____ The data
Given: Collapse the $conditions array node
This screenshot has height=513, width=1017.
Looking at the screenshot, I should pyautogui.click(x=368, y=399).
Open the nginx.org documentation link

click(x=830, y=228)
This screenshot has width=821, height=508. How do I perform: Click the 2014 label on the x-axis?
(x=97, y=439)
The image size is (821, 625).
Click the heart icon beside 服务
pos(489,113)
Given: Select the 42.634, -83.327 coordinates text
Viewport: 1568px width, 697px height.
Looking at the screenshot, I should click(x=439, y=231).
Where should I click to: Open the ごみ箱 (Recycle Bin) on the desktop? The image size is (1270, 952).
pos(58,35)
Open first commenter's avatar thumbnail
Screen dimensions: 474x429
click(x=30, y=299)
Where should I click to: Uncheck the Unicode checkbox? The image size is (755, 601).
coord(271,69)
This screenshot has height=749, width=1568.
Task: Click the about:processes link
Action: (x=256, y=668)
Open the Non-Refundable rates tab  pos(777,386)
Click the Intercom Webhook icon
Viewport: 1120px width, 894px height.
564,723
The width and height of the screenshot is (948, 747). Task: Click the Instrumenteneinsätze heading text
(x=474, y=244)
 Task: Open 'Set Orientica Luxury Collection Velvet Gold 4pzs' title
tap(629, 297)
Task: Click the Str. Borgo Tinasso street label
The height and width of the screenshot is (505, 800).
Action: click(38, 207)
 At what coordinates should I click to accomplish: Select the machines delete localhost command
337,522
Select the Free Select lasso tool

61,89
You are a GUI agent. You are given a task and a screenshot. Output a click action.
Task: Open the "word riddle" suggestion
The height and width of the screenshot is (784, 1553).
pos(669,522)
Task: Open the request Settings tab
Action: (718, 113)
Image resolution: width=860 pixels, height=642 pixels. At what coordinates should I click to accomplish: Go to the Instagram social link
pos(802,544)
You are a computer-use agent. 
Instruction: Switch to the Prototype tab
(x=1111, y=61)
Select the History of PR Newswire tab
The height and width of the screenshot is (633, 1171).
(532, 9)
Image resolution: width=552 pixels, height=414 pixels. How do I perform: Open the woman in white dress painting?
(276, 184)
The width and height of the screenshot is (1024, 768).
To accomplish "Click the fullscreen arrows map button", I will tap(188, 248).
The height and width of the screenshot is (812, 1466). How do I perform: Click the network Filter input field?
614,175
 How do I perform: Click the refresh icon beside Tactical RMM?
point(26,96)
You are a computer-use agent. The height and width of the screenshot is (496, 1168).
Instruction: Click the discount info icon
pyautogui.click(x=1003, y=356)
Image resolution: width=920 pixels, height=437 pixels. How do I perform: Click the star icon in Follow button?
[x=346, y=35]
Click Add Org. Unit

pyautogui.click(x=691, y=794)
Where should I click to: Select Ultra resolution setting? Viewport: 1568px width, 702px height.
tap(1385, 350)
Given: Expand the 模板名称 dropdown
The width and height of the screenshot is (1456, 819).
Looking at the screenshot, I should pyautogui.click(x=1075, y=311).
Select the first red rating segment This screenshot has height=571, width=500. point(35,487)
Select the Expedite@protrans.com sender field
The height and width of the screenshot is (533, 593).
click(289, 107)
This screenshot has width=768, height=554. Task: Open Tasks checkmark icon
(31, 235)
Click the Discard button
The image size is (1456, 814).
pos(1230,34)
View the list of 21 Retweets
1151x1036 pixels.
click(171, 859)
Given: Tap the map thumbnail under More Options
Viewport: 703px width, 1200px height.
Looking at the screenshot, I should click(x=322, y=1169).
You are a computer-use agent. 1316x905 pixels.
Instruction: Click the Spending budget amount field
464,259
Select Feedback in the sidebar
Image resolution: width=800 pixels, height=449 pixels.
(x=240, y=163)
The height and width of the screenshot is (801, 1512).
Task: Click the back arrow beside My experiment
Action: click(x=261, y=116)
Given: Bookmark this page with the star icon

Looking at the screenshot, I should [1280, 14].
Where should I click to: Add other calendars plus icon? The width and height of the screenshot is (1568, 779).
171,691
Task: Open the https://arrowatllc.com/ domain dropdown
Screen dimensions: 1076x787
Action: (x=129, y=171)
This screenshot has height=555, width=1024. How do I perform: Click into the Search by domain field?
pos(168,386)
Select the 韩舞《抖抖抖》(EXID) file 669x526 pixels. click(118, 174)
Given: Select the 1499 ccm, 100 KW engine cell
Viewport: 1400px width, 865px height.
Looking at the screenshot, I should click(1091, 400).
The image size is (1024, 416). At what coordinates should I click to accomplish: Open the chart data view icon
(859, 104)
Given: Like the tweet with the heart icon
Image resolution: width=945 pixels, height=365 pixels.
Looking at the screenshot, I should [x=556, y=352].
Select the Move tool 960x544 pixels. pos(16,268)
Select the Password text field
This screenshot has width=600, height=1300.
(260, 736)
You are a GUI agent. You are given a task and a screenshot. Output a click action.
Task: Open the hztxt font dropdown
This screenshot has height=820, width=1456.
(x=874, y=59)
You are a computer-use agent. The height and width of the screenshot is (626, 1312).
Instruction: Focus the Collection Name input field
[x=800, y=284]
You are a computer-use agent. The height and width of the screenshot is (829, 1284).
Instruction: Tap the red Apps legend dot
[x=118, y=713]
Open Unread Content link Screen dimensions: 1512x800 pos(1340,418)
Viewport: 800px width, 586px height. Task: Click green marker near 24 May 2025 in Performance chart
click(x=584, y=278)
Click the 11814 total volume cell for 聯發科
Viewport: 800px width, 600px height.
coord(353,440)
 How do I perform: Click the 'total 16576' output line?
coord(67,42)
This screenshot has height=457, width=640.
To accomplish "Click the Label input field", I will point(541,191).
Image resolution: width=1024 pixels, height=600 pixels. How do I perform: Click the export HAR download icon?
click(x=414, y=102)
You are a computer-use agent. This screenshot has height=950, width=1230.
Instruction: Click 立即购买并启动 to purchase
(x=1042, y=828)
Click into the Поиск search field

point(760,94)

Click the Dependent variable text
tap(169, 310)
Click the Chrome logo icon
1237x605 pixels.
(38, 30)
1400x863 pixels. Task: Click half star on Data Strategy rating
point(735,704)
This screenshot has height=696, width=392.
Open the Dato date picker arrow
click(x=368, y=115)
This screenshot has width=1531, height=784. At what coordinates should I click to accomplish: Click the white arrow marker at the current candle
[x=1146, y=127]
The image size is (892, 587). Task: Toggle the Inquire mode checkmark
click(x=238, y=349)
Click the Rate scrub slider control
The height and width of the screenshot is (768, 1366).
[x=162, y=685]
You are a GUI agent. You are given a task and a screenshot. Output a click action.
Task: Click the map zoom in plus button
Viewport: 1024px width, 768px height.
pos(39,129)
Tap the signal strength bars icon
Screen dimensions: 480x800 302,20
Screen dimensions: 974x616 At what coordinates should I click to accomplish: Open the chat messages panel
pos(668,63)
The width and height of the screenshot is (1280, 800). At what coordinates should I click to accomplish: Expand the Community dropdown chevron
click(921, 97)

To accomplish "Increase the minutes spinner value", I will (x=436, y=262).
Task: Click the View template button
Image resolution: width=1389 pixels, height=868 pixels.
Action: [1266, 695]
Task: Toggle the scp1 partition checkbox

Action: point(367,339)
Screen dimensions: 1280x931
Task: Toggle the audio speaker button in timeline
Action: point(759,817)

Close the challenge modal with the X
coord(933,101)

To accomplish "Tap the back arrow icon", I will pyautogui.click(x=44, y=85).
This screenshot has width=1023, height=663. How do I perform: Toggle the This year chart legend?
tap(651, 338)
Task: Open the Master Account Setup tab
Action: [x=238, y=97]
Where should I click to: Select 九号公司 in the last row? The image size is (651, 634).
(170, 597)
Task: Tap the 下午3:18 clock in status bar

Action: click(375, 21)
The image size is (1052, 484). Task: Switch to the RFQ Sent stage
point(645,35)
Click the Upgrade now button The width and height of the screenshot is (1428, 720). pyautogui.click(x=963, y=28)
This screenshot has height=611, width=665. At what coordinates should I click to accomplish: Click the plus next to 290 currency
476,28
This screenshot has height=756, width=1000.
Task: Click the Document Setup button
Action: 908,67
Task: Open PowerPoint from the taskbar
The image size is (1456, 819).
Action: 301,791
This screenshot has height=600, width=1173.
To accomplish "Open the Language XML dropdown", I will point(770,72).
________
## Task brief
The answer should be all lines from the entries above that hold the word "computer".

## Written response
You are a computer-use agent. 
You are a computer-use agent. The height and width of the screenshot is (496, 1168).
You are a computer-use agent. 1316x905 pixels.
You are a computer-use agent. The height and width of the screenshot is (626, 1312).
You are a computer-use agent. The height and width of the screenshot is (829, 1284).
You are a computer-use agent. This screenshot has height=950, width=1230.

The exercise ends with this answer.